It’s the half-way point of the year and President Joe Biden’s stock market has quite the rally to show for itself: The S&P 500 (SPX) closed at a record high Wednesday and has already reached the target some analysts set for the entire year.
The index, the broadest measure of the US stock market, is up more than 14% in 2021, and just a couple of points below the 4,300 mark — a target Goldman Sachs (GS) had set for the end of the year.
The Nasdaq Composite (COMP) is also near record highs, albeit closing down 0.2% on Wednesday. For the year, the index has advanced nearly 13%.
That leaves the Dow (INDU) as the relative laggard of the three: it last hit a record high at the start of May. Nevertheless, the index is also up nearly 13% and continues to inch toward the 35,000 mark. The Dow (INDU) closed 0.6%, or 210 points, higher on Wednesday.
All three indexes are looking at their fifth consecutive quarter of gains, the longest winning streak since 2017 for the S&P and the Dow and the longest since 2018 for the Nasdaq.
The small-cap Russell 2000 (RUT) index is doing even better, up nearly 18% this year.
Neither worries about tax hikes, nor inflation jumps can stop Wall Street from rallying. So what’s next for this bull market?

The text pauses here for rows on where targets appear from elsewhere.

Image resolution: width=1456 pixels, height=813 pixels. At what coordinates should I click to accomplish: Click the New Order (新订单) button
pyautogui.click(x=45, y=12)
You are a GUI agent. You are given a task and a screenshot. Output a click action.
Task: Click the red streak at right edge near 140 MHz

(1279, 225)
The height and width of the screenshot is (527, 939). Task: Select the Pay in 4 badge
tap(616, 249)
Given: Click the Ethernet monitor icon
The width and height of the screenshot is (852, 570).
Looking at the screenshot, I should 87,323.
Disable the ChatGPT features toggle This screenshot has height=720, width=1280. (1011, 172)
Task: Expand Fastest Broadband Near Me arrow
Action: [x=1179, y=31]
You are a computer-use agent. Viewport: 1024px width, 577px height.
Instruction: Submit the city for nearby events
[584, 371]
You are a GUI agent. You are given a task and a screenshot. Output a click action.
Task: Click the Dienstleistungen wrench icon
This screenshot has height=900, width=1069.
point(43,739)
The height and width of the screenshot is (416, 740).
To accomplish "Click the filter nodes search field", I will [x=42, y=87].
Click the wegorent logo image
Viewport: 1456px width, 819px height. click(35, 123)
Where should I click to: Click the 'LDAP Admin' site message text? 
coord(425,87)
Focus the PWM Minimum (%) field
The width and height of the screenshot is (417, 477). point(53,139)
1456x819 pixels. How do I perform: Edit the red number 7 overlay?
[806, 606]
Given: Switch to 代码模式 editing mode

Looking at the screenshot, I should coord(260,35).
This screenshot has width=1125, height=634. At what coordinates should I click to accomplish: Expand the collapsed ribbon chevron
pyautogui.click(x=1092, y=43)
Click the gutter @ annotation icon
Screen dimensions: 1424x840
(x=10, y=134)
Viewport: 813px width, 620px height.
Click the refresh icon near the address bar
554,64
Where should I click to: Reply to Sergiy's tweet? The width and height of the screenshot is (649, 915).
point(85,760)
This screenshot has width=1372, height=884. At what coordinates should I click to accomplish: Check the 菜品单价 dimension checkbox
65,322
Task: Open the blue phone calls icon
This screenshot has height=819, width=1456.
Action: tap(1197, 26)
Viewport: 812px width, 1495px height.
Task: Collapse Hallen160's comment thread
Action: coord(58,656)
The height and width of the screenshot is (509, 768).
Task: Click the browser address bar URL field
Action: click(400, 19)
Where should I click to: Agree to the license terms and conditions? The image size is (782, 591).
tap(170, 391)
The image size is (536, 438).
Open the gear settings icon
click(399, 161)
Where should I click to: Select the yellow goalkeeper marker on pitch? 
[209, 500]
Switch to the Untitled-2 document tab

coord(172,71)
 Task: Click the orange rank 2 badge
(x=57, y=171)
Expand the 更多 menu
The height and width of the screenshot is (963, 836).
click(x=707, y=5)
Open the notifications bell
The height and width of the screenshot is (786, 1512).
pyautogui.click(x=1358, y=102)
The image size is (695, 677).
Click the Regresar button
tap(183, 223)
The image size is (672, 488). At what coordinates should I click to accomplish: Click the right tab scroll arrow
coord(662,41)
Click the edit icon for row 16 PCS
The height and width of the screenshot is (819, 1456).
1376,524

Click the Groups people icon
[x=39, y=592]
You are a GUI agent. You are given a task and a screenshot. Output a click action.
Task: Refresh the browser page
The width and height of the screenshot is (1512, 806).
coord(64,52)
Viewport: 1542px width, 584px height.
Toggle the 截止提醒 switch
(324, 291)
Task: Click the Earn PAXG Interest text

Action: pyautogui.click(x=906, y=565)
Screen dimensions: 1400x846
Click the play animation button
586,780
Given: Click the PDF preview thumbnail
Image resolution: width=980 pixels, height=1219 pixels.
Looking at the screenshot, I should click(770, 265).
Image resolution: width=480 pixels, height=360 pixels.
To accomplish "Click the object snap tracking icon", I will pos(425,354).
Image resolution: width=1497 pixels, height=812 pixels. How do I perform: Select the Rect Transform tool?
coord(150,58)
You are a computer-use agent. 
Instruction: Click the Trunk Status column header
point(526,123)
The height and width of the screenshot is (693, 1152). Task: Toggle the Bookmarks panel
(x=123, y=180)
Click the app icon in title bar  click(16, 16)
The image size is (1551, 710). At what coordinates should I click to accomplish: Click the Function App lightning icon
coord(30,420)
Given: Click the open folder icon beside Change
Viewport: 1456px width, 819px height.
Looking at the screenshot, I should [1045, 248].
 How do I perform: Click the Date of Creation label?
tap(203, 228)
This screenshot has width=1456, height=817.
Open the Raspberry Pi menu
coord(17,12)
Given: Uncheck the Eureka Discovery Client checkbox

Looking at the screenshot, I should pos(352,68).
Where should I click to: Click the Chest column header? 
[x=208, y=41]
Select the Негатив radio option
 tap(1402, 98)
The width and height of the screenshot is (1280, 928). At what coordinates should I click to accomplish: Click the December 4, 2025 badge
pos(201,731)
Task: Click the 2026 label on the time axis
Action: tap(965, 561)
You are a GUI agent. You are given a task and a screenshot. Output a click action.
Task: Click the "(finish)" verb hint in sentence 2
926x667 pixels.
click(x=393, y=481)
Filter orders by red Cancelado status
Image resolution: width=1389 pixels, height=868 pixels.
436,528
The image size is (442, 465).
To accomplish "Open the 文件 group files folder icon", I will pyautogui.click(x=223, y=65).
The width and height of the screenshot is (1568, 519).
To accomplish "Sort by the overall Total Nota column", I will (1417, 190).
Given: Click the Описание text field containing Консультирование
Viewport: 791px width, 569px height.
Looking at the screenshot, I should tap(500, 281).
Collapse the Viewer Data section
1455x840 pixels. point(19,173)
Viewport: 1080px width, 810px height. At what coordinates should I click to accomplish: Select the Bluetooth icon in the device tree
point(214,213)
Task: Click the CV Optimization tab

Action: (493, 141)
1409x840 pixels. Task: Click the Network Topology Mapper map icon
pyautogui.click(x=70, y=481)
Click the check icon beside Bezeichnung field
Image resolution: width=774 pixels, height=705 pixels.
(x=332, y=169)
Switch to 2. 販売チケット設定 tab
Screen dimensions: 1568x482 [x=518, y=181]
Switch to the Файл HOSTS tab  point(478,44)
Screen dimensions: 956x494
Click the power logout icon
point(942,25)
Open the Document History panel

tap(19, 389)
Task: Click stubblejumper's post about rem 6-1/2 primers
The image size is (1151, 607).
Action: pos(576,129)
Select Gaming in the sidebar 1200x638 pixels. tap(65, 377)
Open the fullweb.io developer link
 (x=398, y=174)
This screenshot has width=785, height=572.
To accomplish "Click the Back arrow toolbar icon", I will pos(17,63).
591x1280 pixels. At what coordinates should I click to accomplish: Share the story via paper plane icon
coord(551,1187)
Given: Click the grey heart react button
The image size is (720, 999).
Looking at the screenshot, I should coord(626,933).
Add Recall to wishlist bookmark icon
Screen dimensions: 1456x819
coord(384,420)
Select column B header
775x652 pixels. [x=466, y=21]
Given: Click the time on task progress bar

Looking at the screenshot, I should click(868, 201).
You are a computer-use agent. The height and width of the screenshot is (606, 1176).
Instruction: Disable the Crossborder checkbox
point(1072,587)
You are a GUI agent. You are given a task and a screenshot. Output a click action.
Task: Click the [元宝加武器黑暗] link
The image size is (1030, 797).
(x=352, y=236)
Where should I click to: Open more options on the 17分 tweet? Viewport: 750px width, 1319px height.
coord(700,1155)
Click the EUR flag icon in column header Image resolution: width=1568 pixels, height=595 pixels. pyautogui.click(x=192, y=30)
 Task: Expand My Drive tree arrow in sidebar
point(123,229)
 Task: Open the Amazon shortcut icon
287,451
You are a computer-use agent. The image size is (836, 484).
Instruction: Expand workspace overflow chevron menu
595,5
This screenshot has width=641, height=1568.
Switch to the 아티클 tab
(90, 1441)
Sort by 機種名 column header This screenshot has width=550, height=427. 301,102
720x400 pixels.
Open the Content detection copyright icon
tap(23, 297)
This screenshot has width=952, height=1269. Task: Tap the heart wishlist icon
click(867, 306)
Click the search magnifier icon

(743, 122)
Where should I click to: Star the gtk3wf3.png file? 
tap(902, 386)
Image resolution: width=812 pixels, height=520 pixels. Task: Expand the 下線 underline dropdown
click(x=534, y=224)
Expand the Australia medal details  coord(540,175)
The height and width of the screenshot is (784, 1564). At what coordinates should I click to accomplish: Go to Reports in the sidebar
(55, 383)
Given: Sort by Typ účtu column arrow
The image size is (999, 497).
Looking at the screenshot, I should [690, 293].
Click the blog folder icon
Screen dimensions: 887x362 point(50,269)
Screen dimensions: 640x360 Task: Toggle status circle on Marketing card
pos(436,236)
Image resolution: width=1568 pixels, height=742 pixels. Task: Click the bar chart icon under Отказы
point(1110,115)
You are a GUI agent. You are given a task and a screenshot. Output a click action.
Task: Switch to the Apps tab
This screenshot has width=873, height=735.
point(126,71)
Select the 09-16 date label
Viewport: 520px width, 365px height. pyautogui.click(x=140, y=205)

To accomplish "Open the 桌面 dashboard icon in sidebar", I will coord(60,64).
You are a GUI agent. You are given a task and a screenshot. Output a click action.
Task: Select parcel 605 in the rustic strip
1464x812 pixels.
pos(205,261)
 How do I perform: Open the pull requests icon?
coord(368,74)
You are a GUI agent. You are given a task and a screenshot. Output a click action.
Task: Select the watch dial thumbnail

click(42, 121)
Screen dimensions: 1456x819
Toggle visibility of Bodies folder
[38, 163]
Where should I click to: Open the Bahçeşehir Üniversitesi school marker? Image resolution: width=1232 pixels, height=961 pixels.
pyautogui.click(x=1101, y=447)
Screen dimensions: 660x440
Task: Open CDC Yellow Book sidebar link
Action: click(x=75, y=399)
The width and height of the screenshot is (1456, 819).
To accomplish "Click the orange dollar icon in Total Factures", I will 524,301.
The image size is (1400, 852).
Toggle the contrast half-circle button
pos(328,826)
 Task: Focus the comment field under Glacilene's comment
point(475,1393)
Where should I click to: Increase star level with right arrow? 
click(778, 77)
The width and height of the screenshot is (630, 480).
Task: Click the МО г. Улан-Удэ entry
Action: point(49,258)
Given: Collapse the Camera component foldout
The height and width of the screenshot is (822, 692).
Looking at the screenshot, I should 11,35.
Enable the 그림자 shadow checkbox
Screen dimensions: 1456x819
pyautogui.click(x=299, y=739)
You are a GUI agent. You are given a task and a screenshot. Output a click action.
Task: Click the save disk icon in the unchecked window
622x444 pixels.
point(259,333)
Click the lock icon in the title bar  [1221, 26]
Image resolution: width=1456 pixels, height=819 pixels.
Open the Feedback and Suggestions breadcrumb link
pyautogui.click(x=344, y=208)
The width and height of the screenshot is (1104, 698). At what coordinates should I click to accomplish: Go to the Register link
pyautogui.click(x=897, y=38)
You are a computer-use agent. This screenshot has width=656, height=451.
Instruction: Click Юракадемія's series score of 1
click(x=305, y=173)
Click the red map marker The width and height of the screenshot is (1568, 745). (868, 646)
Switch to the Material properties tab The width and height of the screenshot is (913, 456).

“As we begin the third quarter, the attention [is] once again on lifting of lockdown measures around the world versus growth of new variants of Covid-19, especially the most infectious, Delta,” said Fawad Razaqzada, market analyst at ThinkMarkets. But he noted that overall sentiment is very positive given the S&P is posting record highs.
Even though vaccination rates continue to rise, the spread of a new and more infectious variant of Covid could still jeopardize the reopening of the economy.
“We’re still stuck in a market that doesn’t seem to want to go anywhere fast,” said JJ Kinahan, chief market strategist at TD Ameritrade (AMTD), in a blog post. “Part of that could reflect the tug of war between value and growth right now. What that really comes down to is the tug of war between whether inflation is transitory — as the Fed calls it — or real.”
Even though the inflation fears that gripped the market periodically during the first half of 2021 have dissipated for now, prices are still rising and the Federal Reserve can’t ignore that. The central bank continues to say that price hikes are only temporary as the economy emerges from the pandemic. But plenty of investors and economists worry if that will hold true.
In the end, only time will tell, Razaqzada said, but there is some reason to think inflation will settle back down: Commodity prices are falling.
“In terms of how risk assets will behave, a lot will depend on the path inflation will take in Q3, as central banks have become data-dependent,” Razaqzada added.
Earlier this month, the Fed’s projections showed interest rate increases coming in 2023, although some central bank officials forecast rate hikes next year.
For investors, this means to keep a close eye on economic data over the rest of the summer. But there are other items to focus on as well.
“For the next few months we’re going to need to follow tech’s lead,” Kinahan said about the general market direction. “The FAANG stocks started to lead the way, are they strong enough to bring everybody along for the ride.”
Microsoft (MSFT) and Apple (AAPL) look especially good because they’re attractive to people looking for different things from their investments, Kinahan said: “they get the growth stock play on the upside and the safety play on the downside. They’re Goldilocks stocks right now, in my opinion.”